Richard Künzel wurde 1996 im Vogtland (Sachsen) geboren. Der Vorstandsvorsitzende der Initiative Studienstiftung des Ostens ist derzeit auch Psychologie-Doktorand an der TU Dresden in Zusammenarbeit mit der Harvard School of Public Health. Abbildung: Benjamin Jenak
ostdeutschland.info: Richard, am 23. November knallten bei euch die Sektkorken. Was ist passiert?
Richard Künzel: Wir haben einen großen Meilenstein erreicht. Nach über einem Jahr Planung und Konzeption haben wir die „Initiative Studienstiftung des Ostens“ gegründet. Angefangen hat alles auf einer studentischen Veranstaltung während meiner Zeit an der Harvard University. Dort bemerkte ich zum ersten Mal, wie sehr die Struktur der Nachwuchsförderung am Osten vorbei geht und wie dringend wir ein ostdeutsches Förderwerk brauchen. Nachdem ich Beatrice und Uli mit ins Team geholt hatte, haben wir unsere Idee fast ein Jahr lang in intensiven Gesprächen herausfordern lassen. Unser Fazit: Für eine erfolgreiche Zukunft des Ostens braucht es ein zusätzliches, regionales Förderwerk, das die hellsten Köpfe unserer Region vernetzt und unterstützt. Wir arbeiten daran, dass das bald Realität ist. Die Initiative für das künftige Förderwerk haben wir nun gegründet.
Wer gehört zum Vorstand, wer noch zu den Gründungsmitgliedern?
Zum Vorstand gehören neben mir die Co-Gründer Beatrice von Braunschweig und Uli Prantz sowie unsere Mentorin Kerstin Günther, welche langjährige Erfahrung als Geschäftsführerin und Aufsichtsrätin aus dem Wirtschafts- und Forschungssektor mitbringt.
Zu den Gründungsmitgliedern zählen aber auch starke Unterstützerinnen wie Christiane Kilian, Vorständin der Stiftung für Technologie, Innovation und Forschung Thüringen, und Heike Kahl, die Gründungsgeschäftsführerin der Deutschen Kinder- und Jugendstiftung. Mit David Brähler, Leiter des Vorstandsbüros der Sächsischen Aufbaubank, und Katrin Weymar haben wir Expertise aus dem Wirtschafts- und Finanzsektor im Team. Hinzu kommen noch Prof. Dr. Raj Kollmorgen aus der Wissenschaft und der Jurist Philipp Hartewig.

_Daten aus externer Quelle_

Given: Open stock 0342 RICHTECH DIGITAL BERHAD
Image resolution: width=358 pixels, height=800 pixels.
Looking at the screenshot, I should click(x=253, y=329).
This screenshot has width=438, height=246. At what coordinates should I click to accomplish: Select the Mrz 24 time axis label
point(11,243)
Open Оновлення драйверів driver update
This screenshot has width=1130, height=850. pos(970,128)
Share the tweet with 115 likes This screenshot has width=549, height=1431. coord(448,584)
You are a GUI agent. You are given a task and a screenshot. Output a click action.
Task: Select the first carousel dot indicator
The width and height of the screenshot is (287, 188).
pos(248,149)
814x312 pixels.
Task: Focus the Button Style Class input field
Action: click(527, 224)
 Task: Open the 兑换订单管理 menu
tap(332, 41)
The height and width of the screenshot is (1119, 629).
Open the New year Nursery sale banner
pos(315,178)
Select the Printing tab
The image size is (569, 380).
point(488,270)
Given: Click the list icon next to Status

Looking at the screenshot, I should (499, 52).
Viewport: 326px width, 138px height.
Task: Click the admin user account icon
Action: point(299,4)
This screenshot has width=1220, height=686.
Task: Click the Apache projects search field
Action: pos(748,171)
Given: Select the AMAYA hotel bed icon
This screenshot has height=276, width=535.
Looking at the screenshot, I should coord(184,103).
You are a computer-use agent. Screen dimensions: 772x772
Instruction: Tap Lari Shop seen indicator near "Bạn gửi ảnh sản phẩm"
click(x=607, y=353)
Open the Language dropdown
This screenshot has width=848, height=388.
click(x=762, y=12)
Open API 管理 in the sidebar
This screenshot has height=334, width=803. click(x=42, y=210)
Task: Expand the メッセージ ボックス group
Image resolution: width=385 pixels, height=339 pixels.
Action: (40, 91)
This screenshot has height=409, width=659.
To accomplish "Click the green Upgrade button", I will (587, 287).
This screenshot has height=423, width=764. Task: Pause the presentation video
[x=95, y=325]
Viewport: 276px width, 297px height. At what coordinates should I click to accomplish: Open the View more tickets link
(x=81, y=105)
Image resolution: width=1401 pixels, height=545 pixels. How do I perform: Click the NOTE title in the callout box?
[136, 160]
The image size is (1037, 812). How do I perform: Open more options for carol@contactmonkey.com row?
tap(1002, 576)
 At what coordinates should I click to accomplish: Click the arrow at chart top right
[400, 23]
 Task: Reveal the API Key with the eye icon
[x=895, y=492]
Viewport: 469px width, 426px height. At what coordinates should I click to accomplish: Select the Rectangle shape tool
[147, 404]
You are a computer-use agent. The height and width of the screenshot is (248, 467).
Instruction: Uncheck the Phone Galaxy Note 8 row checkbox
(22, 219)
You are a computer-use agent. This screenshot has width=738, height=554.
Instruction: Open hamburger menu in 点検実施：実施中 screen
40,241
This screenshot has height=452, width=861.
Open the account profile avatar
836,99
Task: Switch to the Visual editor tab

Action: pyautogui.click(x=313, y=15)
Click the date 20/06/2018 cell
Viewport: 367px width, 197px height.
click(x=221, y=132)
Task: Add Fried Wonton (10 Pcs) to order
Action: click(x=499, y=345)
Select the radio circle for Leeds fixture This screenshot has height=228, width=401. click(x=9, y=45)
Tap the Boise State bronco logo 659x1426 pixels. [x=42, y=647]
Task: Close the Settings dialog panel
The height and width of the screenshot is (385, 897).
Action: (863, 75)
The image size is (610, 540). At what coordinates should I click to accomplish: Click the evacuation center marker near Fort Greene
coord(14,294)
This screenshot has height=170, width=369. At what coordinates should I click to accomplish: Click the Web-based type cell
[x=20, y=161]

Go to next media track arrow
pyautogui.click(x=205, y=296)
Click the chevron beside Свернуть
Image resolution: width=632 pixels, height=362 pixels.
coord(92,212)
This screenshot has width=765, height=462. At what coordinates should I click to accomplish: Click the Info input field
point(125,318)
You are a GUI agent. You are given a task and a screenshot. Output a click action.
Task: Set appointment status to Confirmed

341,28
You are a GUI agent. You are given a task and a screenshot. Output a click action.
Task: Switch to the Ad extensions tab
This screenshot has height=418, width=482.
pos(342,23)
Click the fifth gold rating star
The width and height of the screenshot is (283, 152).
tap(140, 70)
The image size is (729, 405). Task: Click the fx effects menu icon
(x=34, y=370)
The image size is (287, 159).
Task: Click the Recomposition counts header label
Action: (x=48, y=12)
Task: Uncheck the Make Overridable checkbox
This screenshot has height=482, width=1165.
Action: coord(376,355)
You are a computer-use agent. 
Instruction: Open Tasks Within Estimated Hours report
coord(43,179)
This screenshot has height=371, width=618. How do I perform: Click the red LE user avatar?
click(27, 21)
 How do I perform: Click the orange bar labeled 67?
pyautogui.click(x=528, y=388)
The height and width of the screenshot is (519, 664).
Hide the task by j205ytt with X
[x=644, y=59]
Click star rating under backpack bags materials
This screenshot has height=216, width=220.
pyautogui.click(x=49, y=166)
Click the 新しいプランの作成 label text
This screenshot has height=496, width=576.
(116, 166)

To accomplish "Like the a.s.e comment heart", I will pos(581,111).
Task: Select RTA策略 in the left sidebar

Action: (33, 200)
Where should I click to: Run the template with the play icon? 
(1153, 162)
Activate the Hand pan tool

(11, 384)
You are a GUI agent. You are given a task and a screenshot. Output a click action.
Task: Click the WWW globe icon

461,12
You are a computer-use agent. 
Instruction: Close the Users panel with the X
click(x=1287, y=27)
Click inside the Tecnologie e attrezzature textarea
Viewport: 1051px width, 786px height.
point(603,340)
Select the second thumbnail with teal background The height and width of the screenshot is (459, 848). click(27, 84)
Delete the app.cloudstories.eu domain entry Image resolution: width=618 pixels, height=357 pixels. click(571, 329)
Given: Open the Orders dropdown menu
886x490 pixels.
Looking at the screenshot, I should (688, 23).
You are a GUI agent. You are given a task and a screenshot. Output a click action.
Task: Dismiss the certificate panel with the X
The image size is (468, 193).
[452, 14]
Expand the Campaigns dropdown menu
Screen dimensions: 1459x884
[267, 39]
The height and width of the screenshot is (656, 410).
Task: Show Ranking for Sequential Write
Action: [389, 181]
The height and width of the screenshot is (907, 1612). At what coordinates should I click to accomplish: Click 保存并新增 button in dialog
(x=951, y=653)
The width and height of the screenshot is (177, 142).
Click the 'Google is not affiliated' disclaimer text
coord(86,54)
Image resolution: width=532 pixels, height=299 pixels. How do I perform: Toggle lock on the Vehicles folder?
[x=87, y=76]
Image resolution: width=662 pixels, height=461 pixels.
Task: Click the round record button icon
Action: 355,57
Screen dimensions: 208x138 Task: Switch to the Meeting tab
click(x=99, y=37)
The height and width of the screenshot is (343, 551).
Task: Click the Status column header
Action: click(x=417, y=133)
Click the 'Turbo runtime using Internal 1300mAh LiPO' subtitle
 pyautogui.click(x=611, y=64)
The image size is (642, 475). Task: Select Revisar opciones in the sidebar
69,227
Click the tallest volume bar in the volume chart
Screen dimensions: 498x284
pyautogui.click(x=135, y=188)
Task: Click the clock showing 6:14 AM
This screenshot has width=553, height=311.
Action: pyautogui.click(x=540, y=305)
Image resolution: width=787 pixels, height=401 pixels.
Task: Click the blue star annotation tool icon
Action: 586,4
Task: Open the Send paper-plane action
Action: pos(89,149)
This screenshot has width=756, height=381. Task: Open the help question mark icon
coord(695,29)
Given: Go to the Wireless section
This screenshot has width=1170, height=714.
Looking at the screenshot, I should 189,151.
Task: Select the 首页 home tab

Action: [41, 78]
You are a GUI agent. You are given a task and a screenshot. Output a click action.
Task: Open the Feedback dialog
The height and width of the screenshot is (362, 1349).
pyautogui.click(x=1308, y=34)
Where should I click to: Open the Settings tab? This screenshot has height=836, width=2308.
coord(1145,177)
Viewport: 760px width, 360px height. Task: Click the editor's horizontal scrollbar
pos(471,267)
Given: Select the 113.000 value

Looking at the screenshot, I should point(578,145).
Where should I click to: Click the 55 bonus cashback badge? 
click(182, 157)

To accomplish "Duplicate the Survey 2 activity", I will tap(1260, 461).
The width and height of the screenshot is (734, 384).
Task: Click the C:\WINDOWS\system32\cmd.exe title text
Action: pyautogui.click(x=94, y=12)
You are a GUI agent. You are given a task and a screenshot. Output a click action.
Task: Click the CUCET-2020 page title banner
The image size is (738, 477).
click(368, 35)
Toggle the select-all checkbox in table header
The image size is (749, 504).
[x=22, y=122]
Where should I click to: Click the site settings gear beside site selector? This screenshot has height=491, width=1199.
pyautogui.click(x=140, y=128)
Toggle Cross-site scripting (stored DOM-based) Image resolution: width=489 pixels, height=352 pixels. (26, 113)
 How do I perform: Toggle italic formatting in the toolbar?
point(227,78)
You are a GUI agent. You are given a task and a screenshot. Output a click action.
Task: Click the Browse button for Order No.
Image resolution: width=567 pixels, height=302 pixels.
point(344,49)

Die drei Gründer der Studienstiftung des Ostens. Richard Künzel, Beatrice von Braunschweig und Uli Prantz (von links nach rechts). Abbildung: Initiative Studienstiftung des Ostens e.V. i. Gr.
Was soll die Studienstiftung des Ostens einmal bieten?
Mit der Stiftung wollen wir den hellsten Köpfen unserer Region ermöglichen, sich zu echten Verantwortungsträgern in der Region und für die Region zu entwickeln. Das geht am besten mit einem Stipendium während Studium und Ausbildung, denn ein Stipendium kann ein echtes Sprungbrett sein. Ich habe das selbst erlebt: Ich komme aus einem kleinen Dorf in Sachsen, bin dazu noch der Erste in meiner Familie, der studiert hat. Ohne Stipendium hätte ich vermutlich nicht studieren können, geschweige denn an der US-amerikanischen Universität Harvard forschen. Doch solche Stipendien sind für Nachwuchstalente aus unserer Region nur schwer erreichbar. Mit der Studienstiftung des Ostens wollen wir ein Stipendienprogramm aufbauen, das junge Nachwuchstalente aus dem Osten Deutschlands während ihres Studiums finanziell unterstützt, ihnen auch außerhalb des Hörsaals Workshops und Akademien zur Weiterentwicklung bietet und vor allem ein starkes Netzwerk aus aktuellen und zukünftigen Verantwortungsträgern bildet.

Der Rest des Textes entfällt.